Reflection and introspection

Julia provides a variety of runtime reflection capabilities.

Module bindings

The public names for a Module are available using names(m::Module), which will return an array of Symbol elements representing the public bindings. names(m::Module, all = true) returns symbols for all bindings in m, regardless of public status.

DataType fields

The names of DataType fields may be interrogated using fieldnames. For example, given the following type, fieldnames(Point) returns a tuple of Symbols representing the field names:

julia> struct Point
           x::Int
           y
       end

julia> fieldnames(Point)
(:x, :y)

The type of each field in a Point object is stored in the types field of the Point variable itself:

julia> Point.types
svec(Int64, Any)

While x is annotated as an Int, y was unannotated in the type definition, therefore y defaults to the Any type.

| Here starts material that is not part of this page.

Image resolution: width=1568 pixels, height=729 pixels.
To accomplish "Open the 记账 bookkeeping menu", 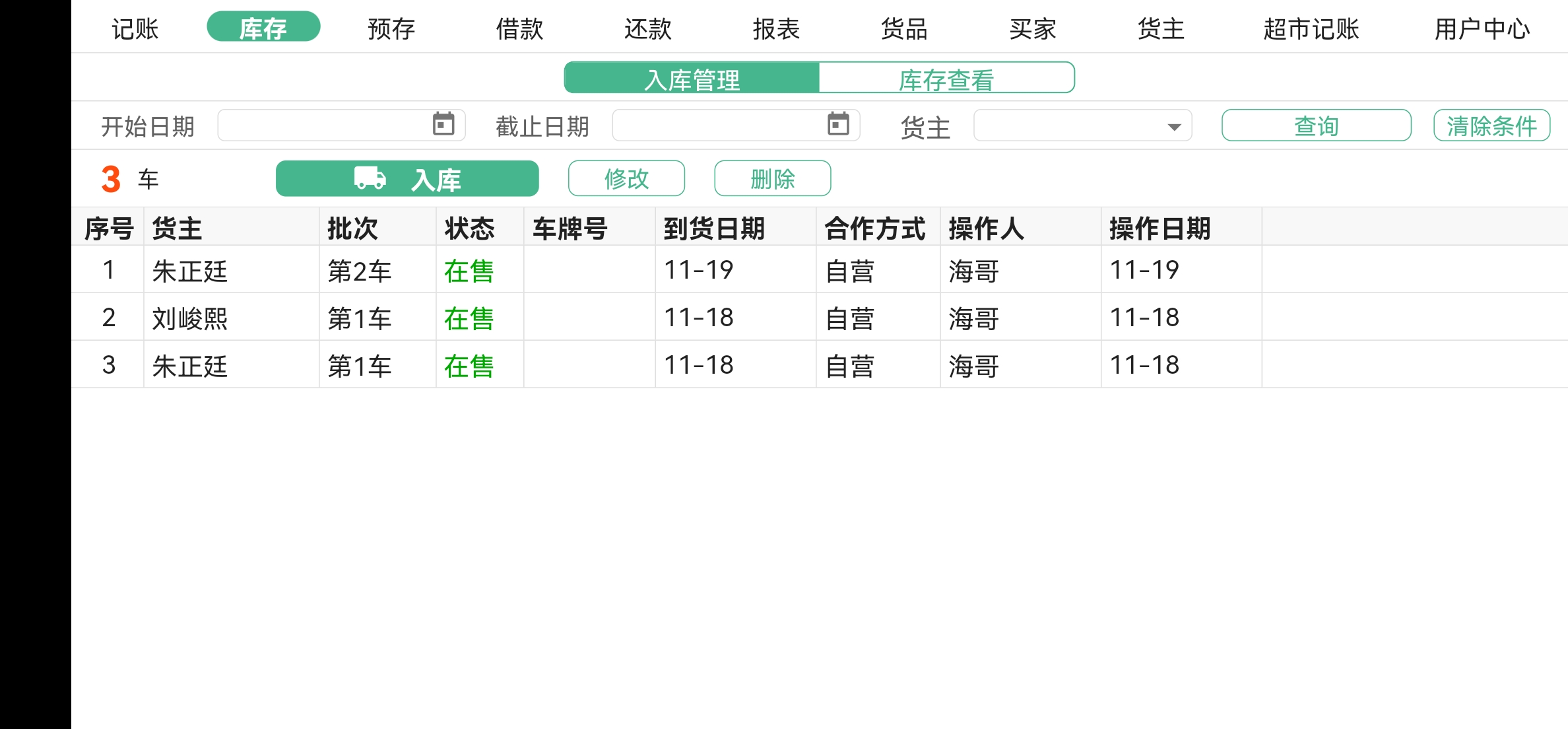I will click(135, 28).
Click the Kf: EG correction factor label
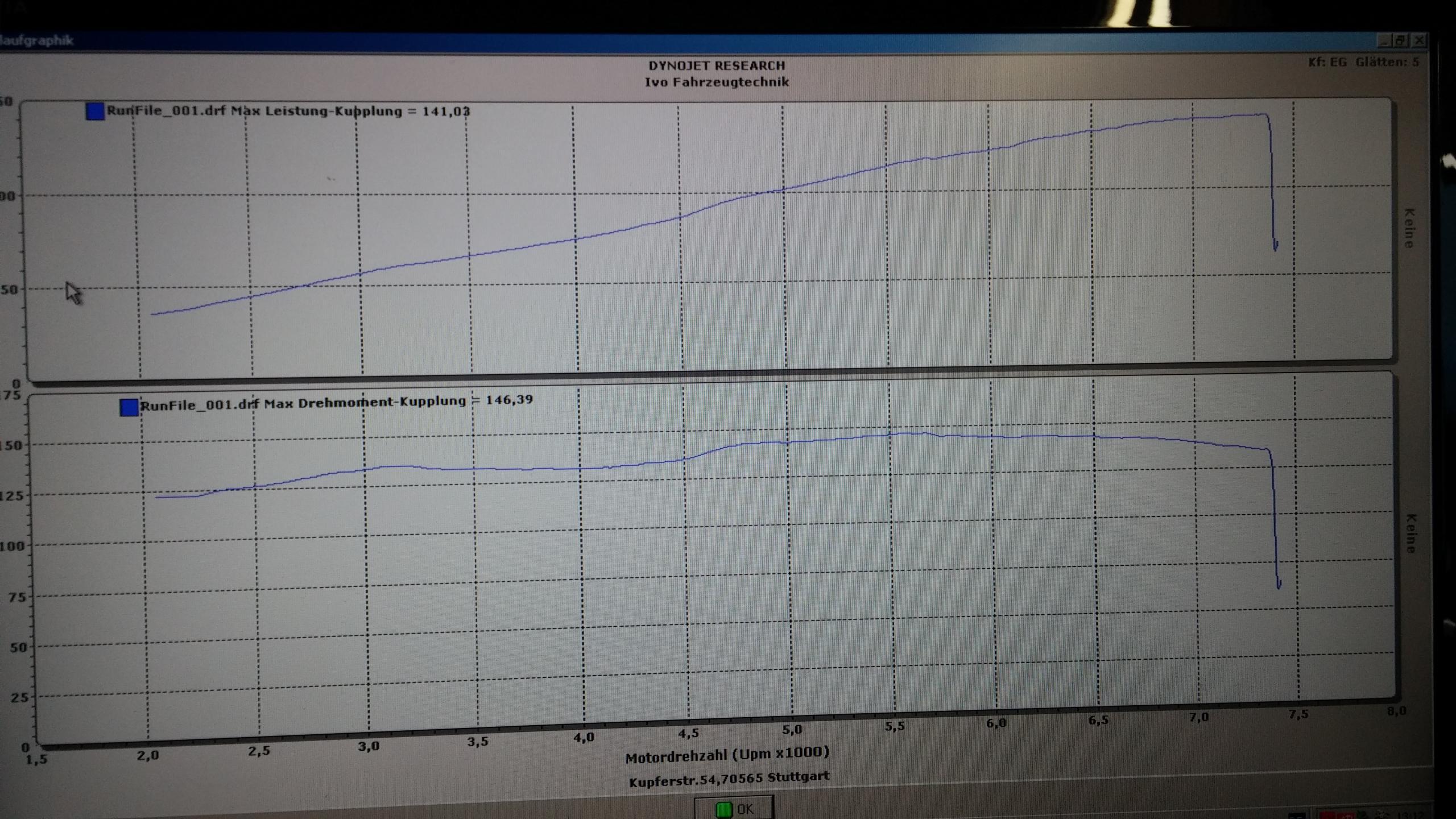This screenshot has width=1456, height=819. 1327,62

Types are themselves represented as a structure called DataType:

julia> typeof(Point)
DataType

Note that fieldnames(DataType) gives the names for each field of DataType itself, and one of these fields is the types field observed in the example above.

Subtypes

The direct subtypes of any DataType may be listed using subtypes. For example, the abstract DataType AbstractFloat has four (concrete) subtypes:

julia> InteractiveUtils.subtypes(AbstractFloat)
5-element Vector{Any}:
 BigFloat
 Core.BFloat16
 Float16
 Float32
 Float64

Any abstract subtype will also be included in this list, but further subtypes thereof will not; recursive application of subtypes may be used to inspect the full type tree.

Note that subtypes is located inside InteractiveUtils but is automatically exported when using the REPL.

DataType layout

The internal representation of a DataType is critically important when interfacing with C code and several functions are available to inspect these details. isbitstype(T::DataType) returns true if T is stored with C-compatible alignment. fieldoffset(T::DataType, i::Integer) returns the (byte) offset for field i relative to the start of the type.

Function methods

The methods of any generic function may be listed using methods. The method dispatch table may be searched for methods accepting a given type using methodswith.

Expansion and lowering

As discussed in the Metaprogramming section, the macroexpand function gives the unquoted and interpolated expression (Expr) form for a given macro. To use macroexpand, quote the expression block itself (otherwise, the macro will be evaluated and the result will be passed instead!). For example:

julia> InteractiveUtils.macroexpand(@__MODULE__, :(@edit println("")) )
:(InteractiveUtils.edit(println, (Base.typesof)("")))

The functions Base.Meta.show_sexpr and dump are used to display S-expr style views and depth-nested detail views for any expression.

Finally, the Meta.lower function gives the lowered form of any expression and is of particular interest for understanding how language constructs map to primitive operations such as assignments, branches, and calls:

julia> Meta.lower(@__MODULE__, :( [1+2, sin(0.5)] ))
:($(Expr(:thunk, CodeInfo(
1 ─ %1 =   dynamic 1 + 2
│   %2 =   dynamic sin(0.5)
│   %3 =   dynamic Base.vect(%1, %2)
└──      return %3
))))

Intermediate and compiled representations

Inspecting the lowered form for functions requires selection of the specific method to display, because generic functions may have many methods with different type signatures. For this purpose, method-specific code-lowering is available using code_lowered, and the type-inferred form is available using code_typed. code_warntype adds highlighting to the output of code_typed.

Closer to the machine, the LLVM intermediate representation of a function may be printed using by code_llvm, and finally the compiled machine code is available using code_native (this will trigger JIT compilation/code generation for any function which has not previously been called).

For convenience, there are macro versions of the above functions which take standard function calls and expand argument types automatically:

julia> @code_llvm +(1,1)
;  @ int.jl:87 within `+`
; Function Attrs: sspstrong uwtable
define i64 @"julia_+_476"(i64 signext %0, i64 signext %1) #0 {
top:
  %2 = add i64 %1, %0
  ret i64 %2
}

For more information see @code_lowered, @code_typed, @code_warntype, @code_llvm, and @code_native.

Printing of debug information

The aforementioned functions and macros take the keyword argument debuginfo that controls the level debug information printed.

julia> InteractiveUtils.@code_typed debuginfo=:source +(1,1)
CodeInfo(
    @ int.jl:87 within `+`
1 ─ %1 = intrinsic Base.add_int(x, y)::Int64
└──      return %1
) => Int64

Possible values for debuginfo are: :none, :source, and :default. Per default debug information is not printed, but that can be changed by setting Base.IRShow.default_debuginfo[] = :source.